Collected data entries
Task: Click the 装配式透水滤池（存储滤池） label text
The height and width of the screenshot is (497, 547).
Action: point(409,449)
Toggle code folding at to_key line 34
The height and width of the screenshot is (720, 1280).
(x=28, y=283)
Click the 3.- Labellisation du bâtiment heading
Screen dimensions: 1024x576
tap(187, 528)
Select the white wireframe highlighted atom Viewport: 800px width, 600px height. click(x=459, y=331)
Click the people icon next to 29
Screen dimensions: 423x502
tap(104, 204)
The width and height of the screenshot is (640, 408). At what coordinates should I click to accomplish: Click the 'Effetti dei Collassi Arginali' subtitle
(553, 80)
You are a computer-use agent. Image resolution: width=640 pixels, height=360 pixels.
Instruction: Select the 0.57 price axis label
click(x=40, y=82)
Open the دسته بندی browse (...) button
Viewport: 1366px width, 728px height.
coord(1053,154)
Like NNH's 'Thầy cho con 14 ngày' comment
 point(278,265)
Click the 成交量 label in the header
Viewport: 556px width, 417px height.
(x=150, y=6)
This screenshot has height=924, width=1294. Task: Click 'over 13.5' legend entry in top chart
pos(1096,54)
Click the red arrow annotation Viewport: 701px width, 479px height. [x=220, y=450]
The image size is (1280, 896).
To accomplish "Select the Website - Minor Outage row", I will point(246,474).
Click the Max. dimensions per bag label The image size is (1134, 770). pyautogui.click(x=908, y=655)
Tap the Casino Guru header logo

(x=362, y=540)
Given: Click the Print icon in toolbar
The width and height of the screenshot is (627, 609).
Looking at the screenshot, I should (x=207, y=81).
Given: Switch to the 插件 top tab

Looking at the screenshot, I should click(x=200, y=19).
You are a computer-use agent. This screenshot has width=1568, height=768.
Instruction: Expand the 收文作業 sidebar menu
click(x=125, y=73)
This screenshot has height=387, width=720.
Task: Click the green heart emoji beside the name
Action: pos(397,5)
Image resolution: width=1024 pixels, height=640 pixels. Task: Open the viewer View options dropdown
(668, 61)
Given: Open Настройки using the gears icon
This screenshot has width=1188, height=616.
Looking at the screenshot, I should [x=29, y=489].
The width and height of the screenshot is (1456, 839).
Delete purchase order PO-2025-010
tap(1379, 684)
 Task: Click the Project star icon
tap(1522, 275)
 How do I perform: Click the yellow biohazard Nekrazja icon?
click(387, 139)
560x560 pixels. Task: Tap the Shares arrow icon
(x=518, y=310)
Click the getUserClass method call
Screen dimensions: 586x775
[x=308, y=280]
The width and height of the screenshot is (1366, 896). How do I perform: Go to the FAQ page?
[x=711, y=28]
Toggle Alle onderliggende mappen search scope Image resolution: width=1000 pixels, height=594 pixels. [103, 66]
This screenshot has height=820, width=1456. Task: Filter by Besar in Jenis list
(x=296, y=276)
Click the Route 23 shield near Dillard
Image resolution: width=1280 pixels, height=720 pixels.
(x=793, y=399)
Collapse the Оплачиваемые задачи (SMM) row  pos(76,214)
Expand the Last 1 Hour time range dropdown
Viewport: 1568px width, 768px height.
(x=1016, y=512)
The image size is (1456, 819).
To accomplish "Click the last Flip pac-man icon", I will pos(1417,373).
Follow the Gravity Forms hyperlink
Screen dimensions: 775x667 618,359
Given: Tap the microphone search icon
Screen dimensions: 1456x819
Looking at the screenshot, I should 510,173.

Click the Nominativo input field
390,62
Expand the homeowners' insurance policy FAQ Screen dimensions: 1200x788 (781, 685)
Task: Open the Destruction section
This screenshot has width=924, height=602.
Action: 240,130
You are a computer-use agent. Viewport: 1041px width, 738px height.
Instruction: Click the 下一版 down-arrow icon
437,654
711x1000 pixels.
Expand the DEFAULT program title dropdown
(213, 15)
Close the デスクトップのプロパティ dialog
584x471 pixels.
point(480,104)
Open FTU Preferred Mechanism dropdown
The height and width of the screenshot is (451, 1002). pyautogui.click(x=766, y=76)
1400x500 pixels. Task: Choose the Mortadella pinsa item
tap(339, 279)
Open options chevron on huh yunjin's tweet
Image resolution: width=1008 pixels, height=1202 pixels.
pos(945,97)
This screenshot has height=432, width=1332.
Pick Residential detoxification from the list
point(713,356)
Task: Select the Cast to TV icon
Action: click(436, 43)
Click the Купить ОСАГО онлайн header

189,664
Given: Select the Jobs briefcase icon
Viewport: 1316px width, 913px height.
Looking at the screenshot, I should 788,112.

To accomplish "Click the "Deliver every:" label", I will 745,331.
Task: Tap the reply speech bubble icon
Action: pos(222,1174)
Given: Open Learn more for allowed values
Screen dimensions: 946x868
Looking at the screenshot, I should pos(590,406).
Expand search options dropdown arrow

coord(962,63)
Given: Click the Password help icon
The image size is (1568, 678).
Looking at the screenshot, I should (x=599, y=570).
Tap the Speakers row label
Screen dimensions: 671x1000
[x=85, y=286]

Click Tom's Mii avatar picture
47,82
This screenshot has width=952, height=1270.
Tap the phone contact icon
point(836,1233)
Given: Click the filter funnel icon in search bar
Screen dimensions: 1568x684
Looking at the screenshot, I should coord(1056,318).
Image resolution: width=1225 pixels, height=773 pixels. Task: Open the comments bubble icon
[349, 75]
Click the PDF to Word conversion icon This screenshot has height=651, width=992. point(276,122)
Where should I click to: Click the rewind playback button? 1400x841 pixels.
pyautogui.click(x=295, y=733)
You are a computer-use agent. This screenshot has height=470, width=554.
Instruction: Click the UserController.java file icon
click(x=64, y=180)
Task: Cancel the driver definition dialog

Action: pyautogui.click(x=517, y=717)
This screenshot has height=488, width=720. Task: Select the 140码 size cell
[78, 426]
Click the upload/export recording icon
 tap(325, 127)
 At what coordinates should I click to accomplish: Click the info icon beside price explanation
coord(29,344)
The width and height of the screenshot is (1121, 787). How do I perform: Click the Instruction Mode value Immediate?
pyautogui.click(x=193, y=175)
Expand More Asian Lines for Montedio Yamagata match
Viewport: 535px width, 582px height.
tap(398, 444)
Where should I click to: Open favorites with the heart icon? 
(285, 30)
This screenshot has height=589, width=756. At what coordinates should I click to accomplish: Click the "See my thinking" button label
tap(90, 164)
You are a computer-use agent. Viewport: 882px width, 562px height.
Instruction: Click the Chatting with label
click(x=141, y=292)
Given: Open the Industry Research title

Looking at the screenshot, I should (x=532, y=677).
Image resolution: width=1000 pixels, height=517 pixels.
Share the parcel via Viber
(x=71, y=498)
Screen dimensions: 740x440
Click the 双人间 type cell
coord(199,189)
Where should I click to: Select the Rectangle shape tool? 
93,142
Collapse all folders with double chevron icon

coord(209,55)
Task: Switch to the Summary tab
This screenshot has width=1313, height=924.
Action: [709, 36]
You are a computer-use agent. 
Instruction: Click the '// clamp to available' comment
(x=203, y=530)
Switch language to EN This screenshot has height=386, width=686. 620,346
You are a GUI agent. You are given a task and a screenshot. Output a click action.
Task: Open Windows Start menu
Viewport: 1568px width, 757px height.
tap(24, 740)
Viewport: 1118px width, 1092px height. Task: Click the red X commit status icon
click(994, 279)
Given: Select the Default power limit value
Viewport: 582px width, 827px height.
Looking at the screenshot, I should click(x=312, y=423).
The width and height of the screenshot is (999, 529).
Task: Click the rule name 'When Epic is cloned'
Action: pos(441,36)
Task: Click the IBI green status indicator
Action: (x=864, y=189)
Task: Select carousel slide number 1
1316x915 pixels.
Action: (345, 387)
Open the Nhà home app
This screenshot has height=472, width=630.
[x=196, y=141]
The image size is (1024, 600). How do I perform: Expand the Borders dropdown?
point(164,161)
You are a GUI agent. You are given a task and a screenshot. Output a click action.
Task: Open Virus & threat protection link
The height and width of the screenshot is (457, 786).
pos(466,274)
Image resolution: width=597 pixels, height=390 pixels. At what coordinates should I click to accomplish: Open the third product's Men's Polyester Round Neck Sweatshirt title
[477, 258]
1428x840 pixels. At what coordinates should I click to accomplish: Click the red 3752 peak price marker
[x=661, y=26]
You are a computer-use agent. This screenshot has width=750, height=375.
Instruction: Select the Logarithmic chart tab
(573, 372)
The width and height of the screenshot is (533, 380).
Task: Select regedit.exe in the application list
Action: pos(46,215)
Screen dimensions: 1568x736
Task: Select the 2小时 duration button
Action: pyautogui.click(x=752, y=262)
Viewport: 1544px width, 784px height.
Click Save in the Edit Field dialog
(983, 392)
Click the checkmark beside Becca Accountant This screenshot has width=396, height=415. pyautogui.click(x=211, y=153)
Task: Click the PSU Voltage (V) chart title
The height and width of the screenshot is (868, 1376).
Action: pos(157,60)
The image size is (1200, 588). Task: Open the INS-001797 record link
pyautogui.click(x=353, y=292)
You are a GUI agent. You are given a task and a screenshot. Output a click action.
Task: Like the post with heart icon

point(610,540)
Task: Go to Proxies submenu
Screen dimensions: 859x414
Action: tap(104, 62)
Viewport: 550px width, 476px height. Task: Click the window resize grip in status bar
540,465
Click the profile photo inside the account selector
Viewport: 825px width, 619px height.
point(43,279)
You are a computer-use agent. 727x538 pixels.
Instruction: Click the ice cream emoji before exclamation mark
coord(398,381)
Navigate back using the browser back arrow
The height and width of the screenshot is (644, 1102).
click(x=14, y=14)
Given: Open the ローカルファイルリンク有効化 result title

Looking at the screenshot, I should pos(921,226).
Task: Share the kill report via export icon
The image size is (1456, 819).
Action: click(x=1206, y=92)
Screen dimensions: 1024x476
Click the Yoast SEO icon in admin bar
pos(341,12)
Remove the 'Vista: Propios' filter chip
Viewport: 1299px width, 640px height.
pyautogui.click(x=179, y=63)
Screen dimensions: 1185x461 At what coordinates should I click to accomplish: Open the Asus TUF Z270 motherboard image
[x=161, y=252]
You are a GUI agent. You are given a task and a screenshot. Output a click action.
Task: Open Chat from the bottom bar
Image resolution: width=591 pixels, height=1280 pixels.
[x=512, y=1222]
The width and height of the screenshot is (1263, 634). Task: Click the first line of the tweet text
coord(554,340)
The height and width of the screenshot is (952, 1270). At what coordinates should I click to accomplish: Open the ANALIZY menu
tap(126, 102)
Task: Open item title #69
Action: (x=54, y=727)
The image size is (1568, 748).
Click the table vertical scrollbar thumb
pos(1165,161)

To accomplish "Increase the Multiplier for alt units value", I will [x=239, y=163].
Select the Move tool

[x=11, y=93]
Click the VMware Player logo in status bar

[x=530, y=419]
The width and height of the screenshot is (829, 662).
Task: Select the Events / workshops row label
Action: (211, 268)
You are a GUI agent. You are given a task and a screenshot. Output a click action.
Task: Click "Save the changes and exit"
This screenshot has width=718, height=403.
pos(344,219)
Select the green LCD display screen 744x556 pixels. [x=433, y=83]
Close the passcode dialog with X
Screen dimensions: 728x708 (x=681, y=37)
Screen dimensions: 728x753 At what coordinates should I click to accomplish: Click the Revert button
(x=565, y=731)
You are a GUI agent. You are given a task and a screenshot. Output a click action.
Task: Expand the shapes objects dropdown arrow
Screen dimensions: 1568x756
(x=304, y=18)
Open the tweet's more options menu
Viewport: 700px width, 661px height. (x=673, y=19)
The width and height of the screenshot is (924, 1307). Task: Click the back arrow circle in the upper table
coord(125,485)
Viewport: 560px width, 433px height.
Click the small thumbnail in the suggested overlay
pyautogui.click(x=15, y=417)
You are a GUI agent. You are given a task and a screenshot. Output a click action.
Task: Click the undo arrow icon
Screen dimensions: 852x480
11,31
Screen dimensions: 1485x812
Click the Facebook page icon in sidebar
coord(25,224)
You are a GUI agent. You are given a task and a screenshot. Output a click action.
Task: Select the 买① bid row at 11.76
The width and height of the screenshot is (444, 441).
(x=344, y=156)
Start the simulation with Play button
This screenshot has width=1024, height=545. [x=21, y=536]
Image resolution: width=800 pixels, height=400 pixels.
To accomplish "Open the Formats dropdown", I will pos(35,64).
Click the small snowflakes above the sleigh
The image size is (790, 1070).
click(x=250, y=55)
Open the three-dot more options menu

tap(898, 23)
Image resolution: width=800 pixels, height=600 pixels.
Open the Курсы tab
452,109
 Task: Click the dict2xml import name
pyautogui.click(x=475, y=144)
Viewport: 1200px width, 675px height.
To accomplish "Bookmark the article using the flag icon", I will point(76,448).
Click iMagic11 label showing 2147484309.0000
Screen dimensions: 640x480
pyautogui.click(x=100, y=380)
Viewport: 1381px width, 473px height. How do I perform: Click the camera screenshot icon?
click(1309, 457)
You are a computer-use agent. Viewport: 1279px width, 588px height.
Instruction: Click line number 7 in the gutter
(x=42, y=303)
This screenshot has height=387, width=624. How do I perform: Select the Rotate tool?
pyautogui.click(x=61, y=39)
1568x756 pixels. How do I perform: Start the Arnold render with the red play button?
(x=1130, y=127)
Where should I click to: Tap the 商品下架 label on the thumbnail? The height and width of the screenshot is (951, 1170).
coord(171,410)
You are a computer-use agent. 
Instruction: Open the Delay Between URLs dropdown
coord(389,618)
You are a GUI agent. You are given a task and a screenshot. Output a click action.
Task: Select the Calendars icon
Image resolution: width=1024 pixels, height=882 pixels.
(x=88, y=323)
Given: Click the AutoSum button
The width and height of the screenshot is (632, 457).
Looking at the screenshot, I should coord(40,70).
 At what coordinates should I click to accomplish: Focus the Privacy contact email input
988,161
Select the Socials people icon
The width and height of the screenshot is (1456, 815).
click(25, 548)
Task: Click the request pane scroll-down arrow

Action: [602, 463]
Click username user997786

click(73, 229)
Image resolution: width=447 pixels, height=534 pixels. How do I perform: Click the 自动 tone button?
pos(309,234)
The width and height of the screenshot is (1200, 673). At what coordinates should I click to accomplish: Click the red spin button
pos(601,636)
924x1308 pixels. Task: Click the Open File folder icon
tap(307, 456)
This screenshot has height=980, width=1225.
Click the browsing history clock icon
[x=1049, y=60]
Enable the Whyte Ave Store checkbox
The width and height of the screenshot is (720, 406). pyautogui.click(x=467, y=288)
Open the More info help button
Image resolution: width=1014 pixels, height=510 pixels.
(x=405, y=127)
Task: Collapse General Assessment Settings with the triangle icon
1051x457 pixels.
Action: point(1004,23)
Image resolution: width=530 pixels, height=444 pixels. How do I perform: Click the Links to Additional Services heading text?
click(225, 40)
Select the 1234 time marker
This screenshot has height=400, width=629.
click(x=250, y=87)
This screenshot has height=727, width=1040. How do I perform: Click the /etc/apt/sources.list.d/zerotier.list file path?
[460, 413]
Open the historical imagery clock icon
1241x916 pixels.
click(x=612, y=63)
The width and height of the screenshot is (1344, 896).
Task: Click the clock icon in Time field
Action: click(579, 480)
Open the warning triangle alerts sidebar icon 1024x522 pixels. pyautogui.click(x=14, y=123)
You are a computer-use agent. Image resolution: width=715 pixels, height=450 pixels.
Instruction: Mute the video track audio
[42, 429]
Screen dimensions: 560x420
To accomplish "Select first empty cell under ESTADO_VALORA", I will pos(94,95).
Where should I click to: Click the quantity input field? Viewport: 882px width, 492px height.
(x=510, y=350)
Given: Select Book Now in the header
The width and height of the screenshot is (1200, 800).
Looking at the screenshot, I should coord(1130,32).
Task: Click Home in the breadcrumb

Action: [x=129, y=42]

PROBLEM TO SOLVE - The answer must be every line of the entries that includes the word "people".

ANSWER TO THE PROBLEM -
Click the people icon next to 29
Select the Socials people icon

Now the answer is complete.